Imperial Tobacco Levied by the Office of Fair Trading
Imperial Tobacco was among the largest risers on the stock market after about a £100 million fine for predicated illicit pricing was overthrown. The Office of Fair Trading (OFT) blamed the cigarette producer – which owns such popular brands as Davidoff, Gauloises, West and Lambert & Butler, of limiting competition and levied a £112.3m penalty. In its turn the Competition Appeal Tribunal (CAT) has canceled the decision and also ruled in favor of Asda, the Co-op, Morrisons and Shell in similar cases.
Cigarette retailers and producers were levied with a record £225m after the OFT’s approval of illicit pricing, urging the agreements over price links between competitive brands limited the power of these retailers to detect their selling prices off-line. The allegations connected to particular promotional agreements between Imperial and several retailers between 2000 and 2003. The hearing by CAT, was the first one since the OFT’s investigation started more than eight years ago that we could have its allegations independently examined. According to this independent investigation it became evident that the case the OFT was looking to establish had no any ground in fact, law or economics. A representative for OFT declared: “We have supposed that this ought to have been evident to the OFT well before now and that we must not have been prompted into facing great legal costs and management time protecting ourselves in these conditions. We are very disappointed and we will be considering the judgment.”
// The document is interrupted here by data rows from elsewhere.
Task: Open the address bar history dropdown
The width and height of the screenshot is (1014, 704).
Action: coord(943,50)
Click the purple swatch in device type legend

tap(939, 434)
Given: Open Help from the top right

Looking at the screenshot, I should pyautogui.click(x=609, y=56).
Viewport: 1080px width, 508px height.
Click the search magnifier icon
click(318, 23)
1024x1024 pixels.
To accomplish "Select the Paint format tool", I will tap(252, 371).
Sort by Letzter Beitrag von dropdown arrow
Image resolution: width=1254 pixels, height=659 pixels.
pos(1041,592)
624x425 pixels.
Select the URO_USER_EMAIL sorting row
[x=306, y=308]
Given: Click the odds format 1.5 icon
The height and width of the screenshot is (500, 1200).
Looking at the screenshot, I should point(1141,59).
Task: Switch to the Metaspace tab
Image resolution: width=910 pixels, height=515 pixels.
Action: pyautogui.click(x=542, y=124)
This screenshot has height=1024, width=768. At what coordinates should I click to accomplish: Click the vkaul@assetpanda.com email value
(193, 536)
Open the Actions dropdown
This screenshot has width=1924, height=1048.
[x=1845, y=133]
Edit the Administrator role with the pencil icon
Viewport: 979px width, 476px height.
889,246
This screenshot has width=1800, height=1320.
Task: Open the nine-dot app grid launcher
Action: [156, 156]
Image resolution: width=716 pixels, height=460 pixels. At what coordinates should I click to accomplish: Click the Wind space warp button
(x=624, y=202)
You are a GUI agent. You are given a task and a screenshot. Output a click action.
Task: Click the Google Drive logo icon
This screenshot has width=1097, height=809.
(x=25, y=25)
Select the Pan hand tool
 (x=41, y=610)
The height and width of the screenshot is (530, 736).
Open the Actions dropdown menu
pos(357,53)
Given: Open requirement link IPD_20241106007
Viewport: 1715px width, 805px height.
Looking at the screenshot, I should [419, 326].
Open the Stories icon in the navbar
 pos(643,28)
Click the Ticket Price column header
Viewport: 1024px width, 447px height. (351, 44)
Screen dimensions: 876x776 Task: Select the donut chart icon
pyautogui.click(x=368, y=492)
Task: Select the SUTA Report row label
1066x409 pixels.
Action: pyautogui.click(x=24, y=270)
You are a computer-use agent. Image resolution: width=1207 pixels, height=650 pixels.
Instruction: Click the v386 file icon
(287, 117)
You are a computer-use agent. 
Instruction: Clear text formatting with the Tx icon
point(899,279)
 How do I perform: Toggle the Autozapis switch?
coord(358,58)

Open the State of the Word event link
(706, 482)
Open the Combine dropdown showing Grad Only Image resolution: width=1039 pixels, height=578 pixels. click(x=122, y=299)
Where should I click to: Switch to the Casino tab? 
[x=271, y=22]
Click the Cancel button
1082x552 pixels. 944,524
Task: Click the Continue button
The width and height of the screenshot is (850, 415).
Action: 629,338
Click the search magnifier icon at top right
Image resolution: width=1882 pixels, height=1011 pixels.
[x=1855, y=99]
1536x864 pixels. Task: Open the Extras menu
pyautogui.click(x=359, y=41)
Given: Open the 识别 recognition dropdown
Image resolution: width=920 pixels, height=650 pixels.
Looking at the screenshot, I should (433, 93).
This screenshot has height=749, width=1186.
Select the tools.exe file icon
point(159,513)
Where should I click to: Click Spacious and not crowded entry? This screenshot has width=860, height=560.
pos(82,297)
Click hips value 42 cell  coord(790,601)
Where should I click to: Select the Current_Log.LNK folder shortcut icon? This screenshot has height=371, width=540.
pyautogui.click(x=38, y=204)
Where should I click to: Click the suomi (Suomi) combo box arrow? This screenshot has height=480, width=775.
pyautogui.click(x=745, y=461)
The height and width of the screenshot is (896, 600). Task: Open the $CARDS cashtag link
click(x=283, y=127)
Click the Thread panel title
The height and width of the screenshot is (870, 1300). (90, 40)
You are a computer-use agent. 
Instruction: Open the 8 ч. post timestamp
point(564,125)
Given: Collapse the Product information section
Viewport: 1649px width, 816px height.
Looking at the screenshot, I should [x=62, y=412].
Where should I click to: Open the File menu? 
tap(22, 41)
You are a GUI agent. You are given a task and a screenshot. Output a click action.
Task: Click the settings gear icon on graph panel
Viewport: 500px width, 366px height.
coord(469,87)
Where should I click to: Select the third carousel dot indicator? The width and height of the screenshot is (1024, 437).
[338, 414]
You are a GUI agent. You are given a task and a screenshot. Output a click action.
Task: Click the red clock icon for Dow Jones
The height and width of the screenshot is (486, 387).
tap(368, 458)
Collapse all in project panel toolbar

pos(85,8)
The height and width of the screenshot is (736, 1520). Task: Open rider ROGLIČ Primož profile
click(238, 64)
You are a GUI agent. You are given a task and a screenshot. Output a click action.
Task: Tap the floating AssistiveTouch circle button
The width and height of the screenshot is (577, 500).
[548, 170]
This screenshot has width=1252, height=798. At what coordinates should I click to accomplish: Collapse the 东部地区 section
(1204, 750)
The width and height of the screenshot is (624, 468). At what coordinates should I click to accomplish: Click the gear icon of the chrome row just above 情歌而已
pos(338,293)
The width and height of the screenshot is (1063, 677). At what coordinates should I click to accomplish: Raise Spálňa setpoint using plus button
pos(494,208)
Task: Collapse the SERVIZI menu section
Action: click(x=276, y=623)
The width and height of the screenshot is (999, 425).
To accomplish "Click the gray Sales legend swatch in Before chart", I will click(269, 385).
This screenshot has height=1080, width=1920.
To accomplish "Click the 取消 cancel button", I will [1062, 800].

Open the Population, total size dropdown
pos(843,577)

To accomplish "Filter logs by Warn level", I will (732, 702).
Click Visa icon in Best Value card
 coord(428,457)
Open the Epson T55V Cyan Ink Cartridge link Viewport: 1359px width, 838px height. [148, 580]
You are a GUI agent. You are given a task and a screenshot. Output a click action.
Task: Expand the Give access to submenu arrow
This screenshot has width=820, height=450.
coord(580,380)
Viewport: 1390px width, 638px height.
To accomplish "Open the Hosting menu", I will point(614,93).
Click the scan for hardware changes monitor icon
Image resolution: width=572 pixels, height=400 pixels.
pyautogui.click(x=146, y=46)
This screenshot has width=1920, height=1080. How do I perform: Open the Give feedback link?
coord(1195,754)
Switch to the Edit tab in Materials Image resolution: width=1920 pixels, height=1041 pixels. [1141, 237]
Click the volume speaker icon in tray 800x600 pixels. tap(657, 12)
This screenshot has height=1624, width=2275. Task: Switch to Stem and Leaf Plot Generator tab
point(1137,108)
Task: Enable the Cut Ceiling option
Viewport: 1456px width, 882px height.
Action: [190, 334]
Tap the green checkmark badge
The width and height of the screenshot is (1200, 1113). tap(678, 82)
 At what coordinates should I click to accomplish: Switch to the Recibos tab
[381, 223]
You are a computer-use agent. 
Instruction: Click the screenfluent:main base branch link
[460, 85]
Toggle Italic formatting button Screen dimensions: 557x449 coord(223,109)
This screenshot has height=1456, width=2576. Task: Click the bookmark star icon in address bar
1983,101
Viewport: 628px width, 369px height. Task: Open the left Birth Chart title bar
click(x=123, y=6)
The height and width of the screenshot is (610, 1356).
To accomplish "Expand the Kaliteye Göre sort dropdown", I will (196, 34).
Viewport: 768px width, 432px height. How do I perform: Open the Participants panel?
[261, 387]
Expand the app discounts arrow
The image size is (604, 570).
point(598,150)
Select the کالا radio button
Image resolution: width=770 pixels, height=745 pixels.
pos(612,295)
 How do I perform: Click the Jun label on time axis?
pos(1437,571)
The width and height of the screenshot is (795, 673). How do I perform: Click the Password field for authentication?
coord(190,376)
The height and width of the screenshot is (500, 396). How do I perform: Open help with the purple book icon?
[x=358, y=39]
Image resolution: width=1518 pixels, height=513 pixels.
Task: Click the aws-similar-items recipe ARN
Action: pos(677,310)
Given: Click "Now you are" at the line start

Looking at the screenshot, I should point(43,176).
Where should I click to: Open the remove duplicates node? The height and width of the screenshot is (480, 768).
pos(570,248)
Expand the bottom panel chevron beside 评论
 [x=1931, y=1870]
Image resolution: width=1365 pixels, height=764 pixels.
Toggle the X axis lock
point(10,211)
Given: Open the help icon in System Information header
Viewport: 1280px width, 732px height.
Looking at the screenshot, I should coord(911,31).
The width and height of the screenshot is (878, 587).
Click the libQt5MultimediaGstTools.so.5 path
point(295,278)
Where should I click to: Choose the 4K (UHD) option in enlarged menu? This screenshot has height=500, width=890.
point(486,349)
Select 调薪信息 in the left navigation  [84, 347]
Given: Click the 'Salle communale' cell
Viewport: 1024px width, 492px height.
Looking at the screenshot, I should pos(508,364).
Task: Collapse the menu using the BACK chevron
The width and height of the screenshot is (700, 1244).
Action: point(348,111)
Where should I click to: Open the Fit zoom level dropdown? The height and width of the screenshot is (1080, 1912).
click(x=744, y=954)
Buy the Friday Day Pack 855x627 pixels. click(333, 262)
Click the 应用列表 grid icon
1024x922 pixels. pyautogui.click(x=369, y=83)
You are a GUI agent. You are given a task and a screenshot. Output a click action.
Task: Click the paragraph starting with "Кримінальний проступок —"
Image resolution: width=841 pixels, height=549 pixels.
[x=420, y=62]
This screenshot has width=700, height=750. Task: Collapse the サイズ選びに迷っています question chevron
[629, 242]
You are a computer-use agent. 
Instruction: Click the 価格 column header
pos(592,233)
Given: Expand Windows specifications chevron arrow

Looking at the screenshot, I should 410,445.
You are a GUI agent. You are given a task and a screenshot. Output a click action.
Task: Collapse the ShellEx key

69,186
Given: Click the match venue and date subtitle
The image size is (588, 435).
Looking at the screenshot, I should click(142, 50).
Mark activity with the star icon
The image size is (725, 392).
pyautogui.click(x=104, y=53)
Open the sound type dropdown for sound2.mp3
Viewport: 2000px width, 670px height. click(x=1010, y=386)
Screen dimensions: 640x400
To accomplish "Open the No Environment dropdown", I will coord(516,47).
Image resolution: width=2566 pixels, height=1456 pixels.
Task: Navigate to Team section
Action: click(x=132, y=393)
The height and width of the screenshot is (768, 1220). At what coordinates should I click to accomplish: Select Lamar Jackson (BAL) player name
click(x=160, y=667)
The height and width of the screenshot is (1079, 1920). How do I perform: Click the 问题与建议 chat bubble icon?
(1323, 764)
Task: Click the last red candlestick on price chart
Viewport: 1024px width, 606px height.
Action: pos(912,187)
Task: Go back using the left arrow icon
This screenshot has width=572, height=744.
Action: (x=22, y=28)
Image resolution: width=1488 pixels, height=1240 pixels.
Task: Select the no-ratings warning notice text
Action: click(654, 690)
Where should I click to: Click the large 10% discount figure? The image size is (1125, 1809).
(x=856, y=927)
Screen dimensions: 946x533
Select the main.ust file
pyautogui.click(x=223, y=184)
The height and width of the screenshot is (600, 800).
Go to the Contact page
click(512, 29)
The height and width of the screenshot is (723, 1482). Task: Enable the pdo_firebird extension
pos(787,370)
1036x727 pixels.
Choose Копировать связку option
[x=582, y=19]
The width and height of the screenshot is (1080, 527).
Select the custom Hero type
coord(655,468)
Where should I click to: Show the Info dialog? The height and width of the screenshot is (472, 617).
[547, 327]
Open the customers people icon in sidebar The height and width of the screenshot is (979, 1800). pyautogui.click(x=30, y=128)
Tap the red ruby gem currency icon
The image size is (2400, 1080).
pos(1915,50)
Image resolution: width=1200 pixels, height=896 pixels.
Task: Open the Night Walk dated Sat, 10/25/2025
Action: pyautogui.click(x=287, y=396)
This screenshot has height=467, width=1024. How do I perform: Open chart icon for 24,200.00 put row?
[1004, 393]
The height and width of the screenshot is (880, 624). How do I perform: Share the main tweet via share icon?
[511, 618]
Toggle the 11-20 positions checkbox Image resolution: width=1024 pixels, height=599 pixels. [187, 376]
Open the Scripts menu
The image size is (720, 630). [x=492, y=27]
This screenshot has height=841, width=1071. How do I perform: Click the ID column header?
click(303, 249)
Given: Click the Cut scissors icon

Imperial, which also produces Golden Virginia rolling tobacco and Rizla cigarette papers, was the second largest raiser in the FTSE 100 index – higher by 12p or 0.5% at 2,363p – after the decision, with defensive stocks sought-after. The competitors British American Tobacco – which produces famous Dunhill and Lucky Strike brands, was up 1.5p at 3,000p. Michael Hewson, a market expert at CMC Markets, said: “Protective positions are popular again with smoking products, utilities and health care stocks bursting higher. GlaxoSmithKline is the main gainer, leaving behind BAT and Imperial Tobacco.”
According to estimates, the levies imposed on the construction industry following the OFT’s largest investigation were reduced by 89% thus causing difficulties to the watchdog committee. CAT stated that those fines were rather redundant and dropped them from a total of £41.8m for six companies to £4.4m.